Instructions to follow: Beginning at the line containing "Click the UK cell showing 18 alone", output every line to the end of the data below exactly as it appears.

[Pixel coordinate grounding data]
>>>>>
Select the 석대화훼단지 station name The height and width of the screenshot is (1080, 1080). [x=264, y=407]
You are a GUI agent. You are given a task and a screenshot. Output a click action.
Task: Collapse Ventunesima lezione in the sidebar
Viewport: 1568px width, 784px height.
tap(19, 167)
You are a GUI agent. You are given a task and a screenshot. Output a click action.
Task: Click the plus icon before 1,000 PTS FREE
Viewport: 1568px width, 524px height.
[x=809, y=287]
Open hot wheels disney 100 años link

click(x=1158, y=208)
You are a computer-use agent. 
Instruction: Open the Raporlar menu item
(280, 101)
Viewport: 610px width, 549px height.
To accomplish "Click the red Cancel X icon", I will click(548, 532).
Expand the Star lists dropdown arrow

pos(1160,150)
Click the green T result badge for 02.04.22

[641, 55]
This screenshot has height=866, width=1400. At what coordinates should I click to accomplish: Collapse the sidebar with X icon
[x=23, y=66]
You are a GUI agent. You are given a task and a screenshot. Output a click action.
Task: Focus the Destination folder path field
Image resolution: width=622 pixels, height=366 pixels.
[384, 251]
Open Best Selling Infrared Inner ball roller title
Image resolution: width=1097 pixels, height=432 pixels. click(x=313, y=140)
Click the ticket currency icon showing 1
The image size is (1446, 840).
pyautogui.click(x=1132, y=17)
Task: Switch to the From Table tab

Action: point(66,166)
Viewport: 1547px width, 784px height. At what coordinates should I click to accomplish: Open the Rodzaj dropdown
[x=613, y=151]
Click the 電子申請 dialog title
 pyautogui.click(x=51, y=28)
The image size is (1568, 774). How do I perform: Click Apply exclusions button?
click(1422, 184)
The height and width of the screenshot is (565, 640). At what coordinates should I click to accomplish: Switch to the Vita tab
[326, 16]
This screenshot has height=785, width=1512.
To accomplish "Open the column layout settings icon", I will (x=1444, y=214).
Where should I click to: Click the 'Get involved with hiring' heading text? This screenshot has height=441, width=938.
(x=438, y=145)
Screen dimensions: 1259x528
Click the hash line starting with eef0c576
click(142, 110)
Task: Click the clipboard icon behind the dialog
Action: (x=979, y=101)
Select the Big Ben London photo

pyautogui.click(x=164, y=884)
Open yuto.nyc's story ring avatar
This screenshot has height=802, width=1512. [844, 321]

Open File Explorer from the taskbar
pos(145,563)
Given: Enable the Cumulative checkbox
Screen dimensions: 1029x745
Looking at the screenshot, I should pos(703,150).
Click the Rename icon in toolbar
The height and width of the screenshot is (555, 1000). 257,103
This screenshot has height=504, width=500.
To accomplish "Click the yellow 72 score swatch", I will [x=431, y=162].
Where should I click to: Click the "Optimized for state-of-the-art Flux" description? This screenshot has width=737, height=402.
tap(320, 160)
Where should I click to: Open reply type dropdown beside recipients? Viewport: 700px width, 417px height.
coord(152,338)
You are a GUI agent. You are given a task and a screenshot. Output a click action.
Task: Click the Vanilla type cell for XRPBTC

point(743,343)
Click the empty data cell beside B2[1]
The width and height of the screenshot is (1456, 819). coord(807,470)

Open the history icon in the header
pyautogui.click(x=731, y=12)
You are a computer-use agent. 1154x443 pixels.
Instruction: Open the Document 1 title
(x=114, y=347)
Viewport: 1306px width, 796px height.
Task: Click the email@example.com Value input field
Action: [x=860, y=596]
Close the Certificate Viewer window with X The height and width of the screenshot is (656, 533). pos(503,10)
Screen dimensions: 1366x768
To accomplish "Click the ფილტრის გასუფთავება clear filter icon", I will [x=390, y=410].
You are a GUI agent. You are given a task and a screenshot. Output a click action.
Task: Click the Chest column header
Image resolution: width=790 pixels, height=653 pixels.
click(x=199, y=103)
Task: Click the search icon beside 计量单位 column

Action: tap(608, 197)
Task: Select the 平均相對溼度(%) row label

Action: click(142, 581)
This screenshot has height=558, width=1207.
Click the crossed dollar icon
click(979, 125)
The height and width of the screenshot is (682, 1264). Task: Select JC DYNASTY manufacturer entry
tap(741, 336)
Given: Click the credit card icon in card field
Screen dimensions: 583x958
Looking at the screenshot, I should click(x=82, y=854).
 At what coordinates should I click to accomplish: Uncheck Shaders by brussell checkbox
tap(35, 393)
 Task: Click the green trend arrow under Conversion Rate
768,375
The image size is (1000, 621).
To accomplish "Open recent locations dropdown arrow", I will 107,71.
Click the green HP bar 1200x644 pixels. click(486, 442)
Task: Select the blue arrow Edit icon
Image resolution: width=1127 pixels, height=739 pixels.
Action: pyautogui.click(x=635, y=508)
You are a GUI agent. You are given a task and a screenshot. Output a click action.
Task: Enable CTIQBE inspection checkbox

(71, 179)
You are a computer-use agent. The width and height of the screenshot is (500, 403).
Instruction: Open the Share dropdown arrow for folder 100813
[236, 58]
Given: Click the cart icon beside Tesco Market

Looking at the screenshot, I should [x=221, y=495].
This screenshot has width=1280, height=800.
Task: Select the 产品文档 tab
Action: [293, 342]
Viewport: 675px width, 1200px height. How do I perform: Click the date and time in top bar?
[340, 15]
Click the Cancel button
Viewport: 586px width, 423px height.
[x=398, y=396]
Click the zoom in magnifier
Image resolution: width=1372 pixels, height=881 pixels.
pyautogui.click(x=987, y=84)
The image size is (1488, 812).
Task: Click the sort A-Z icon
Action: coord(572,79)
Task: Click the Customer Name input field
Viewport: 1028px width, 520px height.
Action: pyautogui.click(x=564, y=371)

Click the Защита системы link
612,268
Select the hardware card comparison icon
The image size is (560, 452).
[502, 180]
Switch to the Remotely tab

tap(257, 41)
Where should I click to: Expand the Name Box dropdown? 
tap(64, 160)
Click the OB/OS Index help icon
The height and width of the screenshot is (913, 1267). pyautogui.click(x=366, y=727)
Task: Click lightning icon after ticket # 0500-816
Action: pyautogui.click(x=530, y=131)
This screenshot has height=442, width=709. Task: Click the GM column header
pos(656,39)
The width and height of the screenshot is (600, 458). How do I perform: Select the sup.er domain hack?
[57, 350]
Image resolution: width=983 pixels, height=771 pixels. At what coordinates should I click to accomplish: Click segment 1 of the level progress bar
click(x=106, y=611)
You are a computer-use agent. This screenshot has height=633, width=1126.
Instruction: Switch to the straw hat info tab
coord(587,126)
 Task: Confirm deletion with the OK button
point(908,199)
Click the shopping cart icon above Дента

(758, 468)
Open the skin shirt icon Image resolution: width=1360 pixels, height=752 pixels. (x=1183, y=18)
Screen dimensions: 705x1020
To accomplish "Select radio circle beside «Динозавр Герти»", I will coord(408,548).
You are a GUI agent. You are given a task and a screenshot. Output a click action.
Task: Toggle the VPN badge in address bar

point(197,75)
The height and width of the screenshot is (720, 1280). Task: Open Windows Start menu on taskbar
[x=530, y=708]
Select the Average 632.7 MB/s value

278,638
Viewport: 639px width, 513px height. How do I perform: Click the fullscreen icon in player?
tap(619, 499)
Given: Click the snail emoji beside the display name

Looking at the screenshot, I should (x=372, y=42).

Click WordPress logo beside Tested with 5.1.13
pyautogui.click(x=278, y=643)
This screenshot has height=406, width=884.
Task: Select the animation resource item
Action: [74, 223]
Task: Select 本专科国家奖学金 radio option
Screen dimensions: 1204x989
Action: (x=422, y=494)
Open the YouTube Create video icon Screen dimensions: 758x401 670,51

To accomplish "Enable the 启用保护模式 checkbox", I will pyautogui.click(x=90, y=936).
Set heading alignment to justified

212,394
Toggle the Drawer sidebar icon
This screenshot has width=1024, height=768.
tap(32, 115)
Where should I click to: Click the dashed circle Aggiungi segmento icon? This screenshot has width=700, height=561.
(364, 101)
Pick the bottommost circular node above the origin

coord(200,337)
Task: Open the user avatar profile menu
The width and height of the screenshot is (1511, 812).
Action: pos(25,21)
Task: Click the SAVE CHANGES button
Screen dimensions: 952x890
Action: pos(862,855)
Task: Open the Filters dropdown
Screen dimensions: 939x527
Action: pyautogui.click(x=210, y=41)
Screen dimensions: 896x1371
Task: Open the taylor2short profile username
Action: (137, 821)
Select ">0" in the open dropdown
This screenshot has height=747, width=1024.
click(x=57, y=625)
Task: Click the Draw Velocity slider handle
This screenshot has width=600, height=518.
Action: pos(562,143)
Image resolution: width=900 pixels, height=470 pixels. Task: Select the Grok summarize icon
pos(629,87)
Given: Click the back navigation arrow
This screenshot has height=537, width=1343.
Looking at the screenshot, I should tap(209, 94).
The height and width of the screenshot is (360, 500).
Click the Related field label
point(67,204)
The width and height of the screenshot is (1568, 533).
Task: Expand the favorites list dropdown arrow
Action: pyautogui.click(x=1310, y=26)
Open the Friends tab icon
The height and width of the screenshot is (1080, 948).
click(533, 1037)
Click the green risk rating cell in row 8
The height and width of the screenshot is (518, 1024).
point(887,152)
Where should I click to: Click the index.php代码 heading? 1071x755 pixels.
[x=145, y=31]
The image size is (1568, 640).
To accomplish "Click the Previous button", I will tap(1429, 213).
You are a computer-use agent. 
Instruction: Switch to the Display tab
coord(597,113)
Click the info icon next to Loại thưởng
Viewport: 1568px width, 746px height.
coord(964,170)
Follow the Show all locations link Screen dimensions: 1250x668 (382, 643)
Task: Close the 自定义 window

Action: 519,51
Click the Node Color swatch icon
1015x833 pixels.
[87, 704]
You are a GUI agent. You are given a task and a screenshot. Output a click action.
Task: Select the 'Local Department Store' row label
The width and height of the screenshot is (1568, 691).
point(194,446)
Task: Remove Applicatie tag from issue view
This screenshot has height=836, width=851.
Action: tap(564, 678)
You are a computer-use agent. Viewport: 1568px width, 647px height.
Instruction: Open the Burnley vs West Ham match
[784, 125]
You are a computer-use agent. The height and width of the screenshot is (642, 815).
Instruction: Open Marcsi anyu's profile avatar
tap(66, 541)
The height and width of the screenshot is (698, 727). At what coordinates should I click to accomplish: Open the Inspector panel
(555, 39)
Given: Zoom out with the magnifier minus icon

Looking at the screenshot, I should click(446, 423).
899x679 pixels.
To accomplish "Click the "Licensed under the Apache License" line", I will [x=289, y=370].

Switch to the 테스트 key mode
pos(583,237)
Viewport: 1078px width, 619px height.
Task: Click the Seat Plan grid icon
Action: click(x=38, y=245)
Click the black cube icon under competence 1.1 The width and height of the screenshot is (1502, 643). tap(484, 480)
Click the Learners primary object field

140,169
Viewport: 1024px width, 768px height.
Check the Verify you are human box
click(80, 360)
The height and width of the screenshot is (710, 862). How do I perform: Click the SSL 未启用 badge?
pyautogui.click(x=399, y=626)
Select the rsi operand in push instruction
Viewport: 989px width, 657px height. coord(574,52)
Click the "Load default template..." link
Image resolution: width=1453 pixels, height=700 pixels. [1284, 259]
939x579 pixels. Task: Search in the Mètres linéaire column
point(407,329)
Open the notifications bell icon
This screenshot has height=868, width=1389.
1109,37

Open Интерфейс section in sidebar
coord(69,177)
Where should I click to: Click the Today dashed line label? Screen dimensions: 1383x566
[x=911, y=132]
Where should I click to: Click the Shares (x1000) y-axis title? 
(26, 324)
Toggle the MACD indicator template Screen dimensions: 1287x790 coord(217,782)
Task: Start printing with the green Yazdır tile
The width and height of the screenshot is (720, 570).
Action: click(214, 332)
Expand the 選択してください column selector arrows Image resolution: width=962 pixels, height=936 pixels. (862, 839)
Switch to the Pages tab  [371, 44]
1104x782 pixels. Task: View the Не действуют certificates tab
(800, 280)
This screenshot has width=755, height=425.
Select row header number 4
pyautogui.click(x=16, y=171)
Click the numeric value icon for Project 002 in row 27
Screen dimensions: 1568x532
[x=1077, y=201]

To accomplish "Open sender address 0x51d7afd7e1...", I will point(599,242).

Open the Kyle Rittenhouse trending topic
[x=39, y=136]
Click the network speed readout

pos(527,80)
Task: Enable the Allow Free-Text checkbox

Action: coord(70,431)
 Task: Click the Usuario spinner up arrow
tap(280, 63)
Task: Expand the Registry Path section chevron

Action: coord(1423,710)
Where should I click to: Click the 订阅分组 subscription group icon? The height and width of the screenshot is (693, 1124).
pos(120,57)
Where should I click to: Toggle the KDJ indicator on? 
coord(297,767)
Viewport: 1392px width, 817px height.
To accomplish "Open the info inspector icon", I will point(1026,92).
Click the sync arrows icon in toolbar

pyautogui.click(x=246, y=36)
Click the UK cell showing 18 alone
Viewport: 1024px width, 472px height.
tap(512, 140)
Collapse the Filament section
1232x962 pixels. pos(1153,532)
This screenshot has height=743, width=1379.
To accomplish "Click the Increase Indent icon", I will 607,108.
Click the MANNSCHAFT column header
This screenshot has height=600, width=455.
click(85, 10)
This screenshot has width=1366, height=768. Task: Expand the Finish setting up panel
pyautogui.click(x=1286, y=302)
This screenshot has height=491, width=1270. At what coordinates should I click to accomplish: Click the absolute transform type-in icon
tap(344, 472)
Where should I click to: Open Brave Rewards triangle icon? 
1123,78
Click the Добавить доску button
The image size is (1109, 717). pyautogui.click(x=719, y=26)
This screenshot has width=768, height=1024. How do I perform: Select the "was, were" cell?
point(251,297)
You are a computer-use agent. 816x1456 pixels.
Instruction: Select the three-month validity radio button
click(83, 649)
<<<<<
Exercise solution:
Click the UK cell showing 18 alone
Viewport: 1024px width, 472px height.
tap(512, 140)
Collapse the Filament section
1232x962 pixels. pos(1153,532)
This screenshot has height=743, width=1379.
To accomplish "Click the Increase Indent icon", I will 607,108.
Click the MANNSCHAFT column header
This screenshot has height=600, width=455.
click(85, 10)
This screenshot has width=1366, height=768. Task: Expand the Finish setting up panel
pyautogui.click(x=1286, y=302)
This screenshot has height=491, width=1270. At what coordinates should I click to accomplish: Click the absolute transform type-in icon
tap(344, 472)
Where should I click to: Open Brave Rewards triangle icon? 
1123,78
Click the Добавить доску button
The image size is (1109, 717). pyautogui.click(x=719, y=26)
This screenshot has width=768, height=1024. How do I perform: Select the "was, were" cell?
point(251,297)
You are a computer-use agent. 816x1456 pixels.
Instruction: Select the three-month validity radio button
click(83, 649)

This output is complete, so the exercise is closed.